Civil Rights, Community Groups Welcome NYPD Spying Report
Today, a coalition of community and civil rights organizations welcomed a report on the New York City Police Department’s (NYPD) intelligence operations from Stephen Robinson, the Civilian Representative on the NYPD’s “Handschu Committee.” Last year, Mayor de Blasio appointed Robinson as the Civilian Representative, implementing reforms resulting from community mobilization in reaction to widespread NYPD spying on Muslim communities. This was Judge Robinson’s first public report on NYPD compliance with the revised Handschu Guidelines, negotiated to settle legal claims in Raza v. City of New York and Handschu v. Special Services Division, and limiting surveillance of religious and political activity.
“Judge Robinson’s report is an important milestone, providing the first detailed, public explanation of how the NYPD internally reviews requests to surveil constitutionally-protected activity,” said AAANY Executive Director Rama Issa. “The report also showcases Robinson’s efforts to protect religious and political activity. In just one year, Judge Robinson helped reduce the average length of NYPD surveillance operations by 87 days. The Handschu Committee, during Judge Robinson's tenure, has delayed or denied almost 4 times as many requests than the previous year. These significant changes demonstrate the necessity and importance of having an independent voice to participate in important decisions that weigh heavily on the rights and lives of Muslims and Muslim communities in New York City.”
“We are heartened that Judge Robinson takes his role as the Civilian Representative seriously, demanding real evidence before allowing these highly intrusive investigations,” said Tarek Z. Ismail, Senior Staff Attorney at the CLEAR Project at CUNY School of Law. "For too long, claims of ‘connectivity’ and ‘social media posts’ have been used as an excuse to target innocent New Yorkers for the race and faith. We have heard directly from the Judge that this demand for transparency has already exposed some investigation requests as factually insufficient, and we trust he will continue to insist on the accountability described in the report.”

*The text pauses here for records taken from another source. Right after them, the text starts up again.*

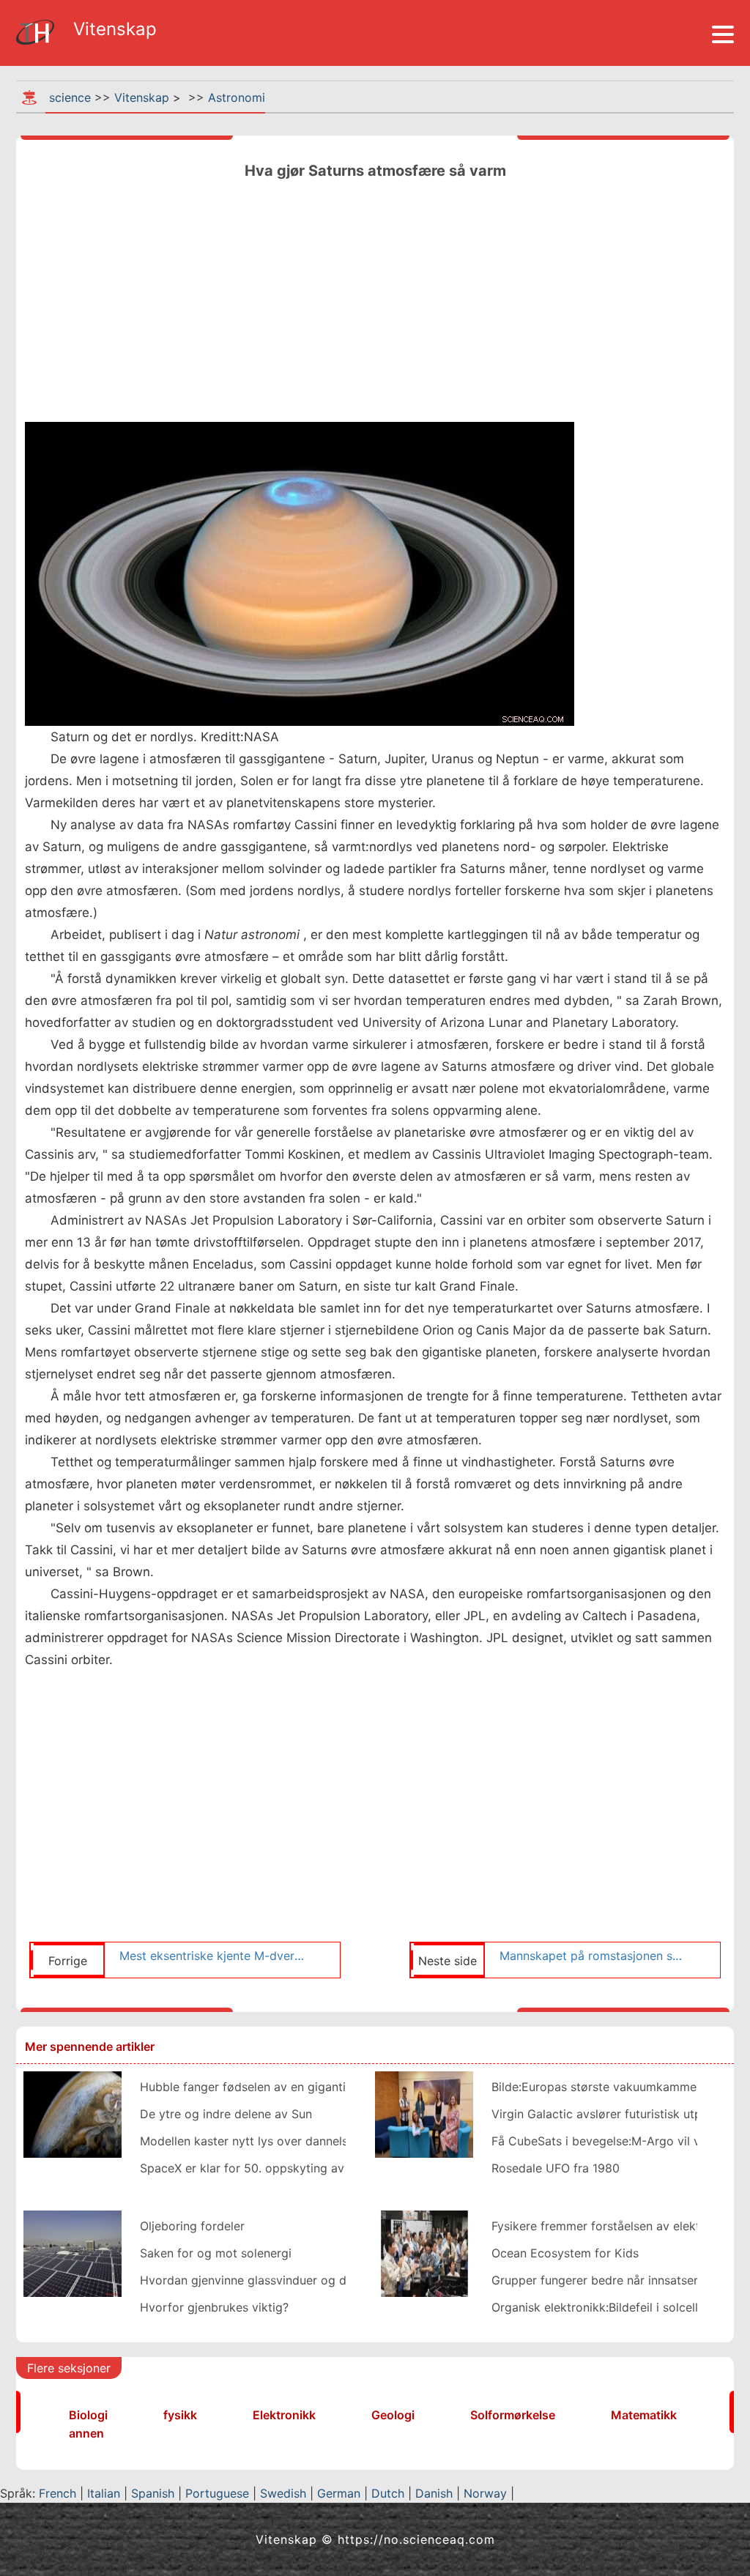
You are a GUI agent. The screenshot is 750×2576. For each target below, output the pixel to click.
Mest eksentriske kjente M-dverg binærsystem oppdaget (212, 1955)
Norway (485, 2493)
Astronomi (236, 97)
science (70, 97)
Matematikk (644, 2415)
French (57, 2493)
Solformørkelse (512, 2415)
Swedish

“While we appreciate the progress that Judge Robinson has been able to achieve thus far, we remain dismayed about the activities of the Intelligence Bureau, particularly as it relates to American Muslims in our city and beyond,” said CAIR-NY Legal Director Albert Cahn. “The NYPD Inspector General found in August 2016 that 95 percent of the NYPD’s surveillance activities were focused on Muslims. Nothing in today’s report from the Civilian Representative’s disabuses us of that notion. We believe that this pattern of focus on one faith-based group further underlines the dire need for a tireless Civilian Representative. We do not anticipate that need changing anytime soon, and we are glad Judge Robinson has enthusiastically taken on that mantle. We will continue our engagement with him to make sure our communities’ concerns are met.”
The coalition includes (listed in alphabetical order):
Arab American Association of New York
Arab American Bar Association (AABA)
Association of Muslim American Lawyers (AMAL)
The Campaign to Take on Hate
CLEAR Project, CUNY School of Law
Communities United for Police Reform
Council on American Islamic Relations, New York (CAIR-NY)
Jews for Racial and Economic Justice
Jewish Voice for Peace – Northern New Jersey
Muslim Community Network
Muslim Social Justice Initiative (MSJI)
South Asian Fund For Education, Scholarship and Training (SAFEST)
Originally ordered by consent decree in 1985, the Handschu Guidelines are the result of a class action lawsuit, Handschu v. Special Services Division, which established important limits on NYPD intelligence operations. Additional safeguards—including the placement of a Civilian Representative within the Handschu Committee overseeing Intelligence Bureau surveillance of constitutionally protected religious and political organizing—were introduced into the Guidelines as part of the joint settlement process of an enforcement motion in the Handschu class action and the Raza v. City of New York case.
SEE: After Spying on Muslims, New York Police Agree to Greater Oversight
As part of his duties, the Civilian Representative is required to file an annual report on the NYPD’s compliance with the Handschu Guidelines. Community and civil rights organizations look forward to continuing to meet on a regular basis with the Civilian Representative.
About Communities United for Police Reform
Communities United for Police Reform (CPR) is an unprecedented campaign to end discriminatory policing practices in New York, and to build a lasting movement that promotes public safety and policing practices based on cooperation and respect– not discriminatory targeting and harassment.
CPR brings together a movement of community members, lawyers, researchers and activists to work for change. The partners in this campaign come from all 5 boroughs, from all walks of life and represent many of those unfairly targeted the most by the NYPD. CPR is fighting for reforms that will promote community safety while ensuring that the NYPD protects and serves all New Yorkers.